2. **Break down the bottom part:** The bottom part is `x² - 4`. That's a special kind of number problem called a "difference of squares," which means it can be written as `(x - 2)(x + 2)`.
So, our function really looks like: `f(x) = 2|x / ((x - 2)(x + 2))|`.
3. **See what happens around `x = -2`:**
* The `x` on top of the fraction will be close to `-2`.
* The `(x - 2)` part will be close to `-2 - 2 = -4`.
* The `(x + 2)` part is the key!

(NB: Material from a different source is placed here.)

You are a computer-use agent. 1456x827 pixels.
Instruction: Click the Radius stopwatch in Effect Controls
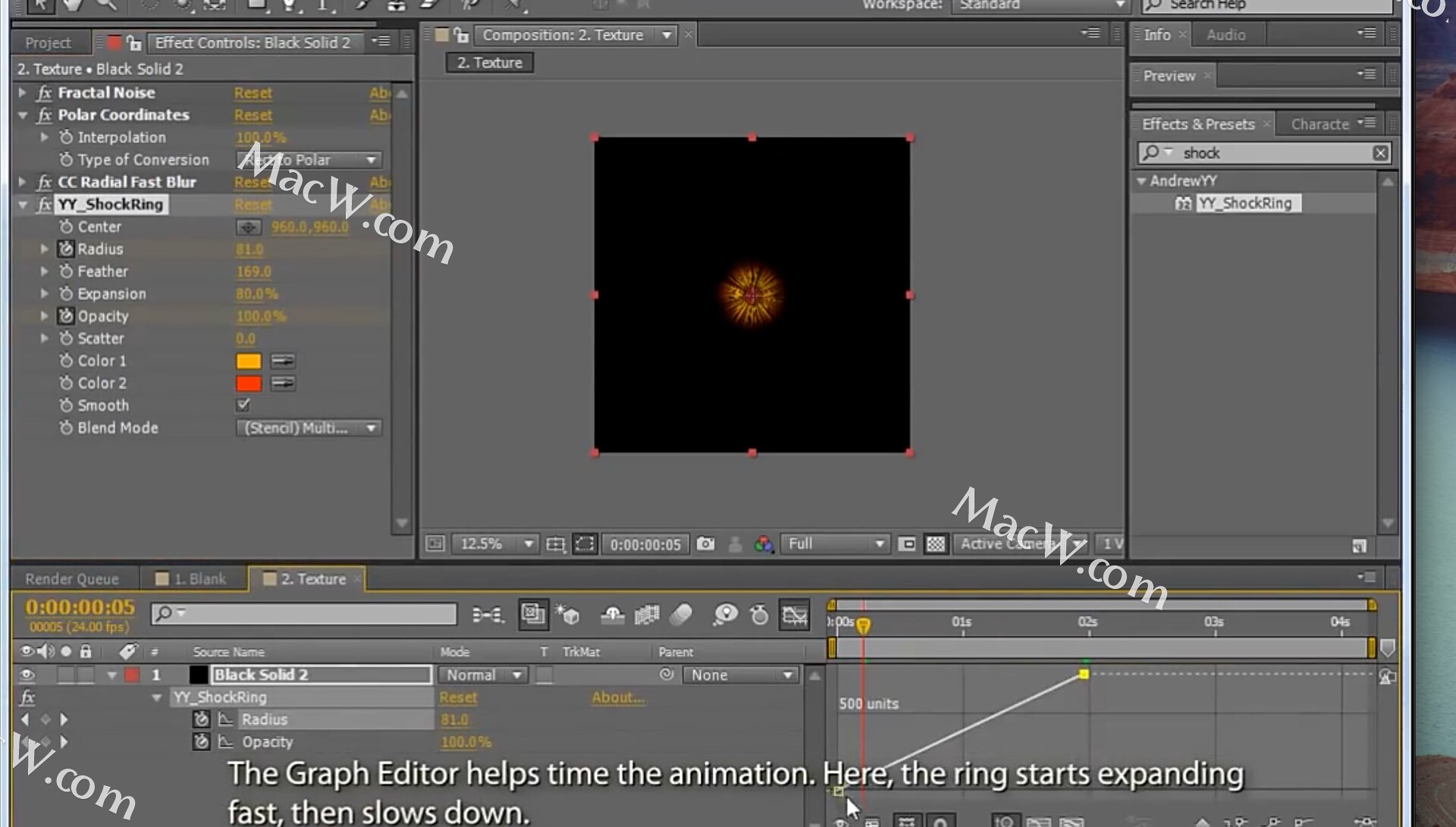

When `x` is super close to `-2`, then `x + 2` is going to be super, super close to `0`.
4. **Simplify the inside of the absolute value:**
The part inside the `| |` becomes something like `(-2) / ((-4) * (a super tiny number close to zero))`.
This simplifies to `(-2) / (-4 * (x + 2)) = 1 / (2 * (x + 2))`.
So, our function `f(x)` is like `2 * |1 / (2 * (x + 2))|`. The `2` outside and the `1/2` inside sort of cancel out, leaving us with `f(x) = |1 / (x + 2)|`.
5. **Check from the left side (when `x` is a tiny bit less than -2):**
* Imagine `x` is something like `-2.1`, or `-2.001`.
* Then `x + 2` would be a tiny negative number (like `-0.1`, or `-0.001`).
* When you divide `1` by a tiny negative number, you get a huge negative number (like `1 / -0.1 = -10`, or `1 / -0.001 = -1000`).
* BUT, we have the absolute value bars `| |`! So, `|-10|` becomes `10`, and `|-1000|` becomes `1000`.
* This means as `x` comes from the left, `f(x)` shoots up to `+∞` (positive infinity).
6. **Check from the right side (when `x` is a tiny bit more than -2):**
* Imagine `x` is something like `-1.9`, or `-1.999`.
* Then `x + 2` would be a tiny positive number (like `0.1`, or `0.001`).
* When you divide `1` by a tiny positive number, you get a huge positive number (like `1 / 0.1 = 10`, or `1 / 0.001 = 1000`).
* Since it's already positive, the absolute value bars don't change anything.
* This means as `x` comes from the right, `f(x)` also shoots up to `+∞` (positive infinity).
7. **Conclusion:** Since `f(x)` goes to positive infinity from both the left and the right sides of `-2`, we can say that `f(x)` approaches `+∞` as `x` approaches `-2`.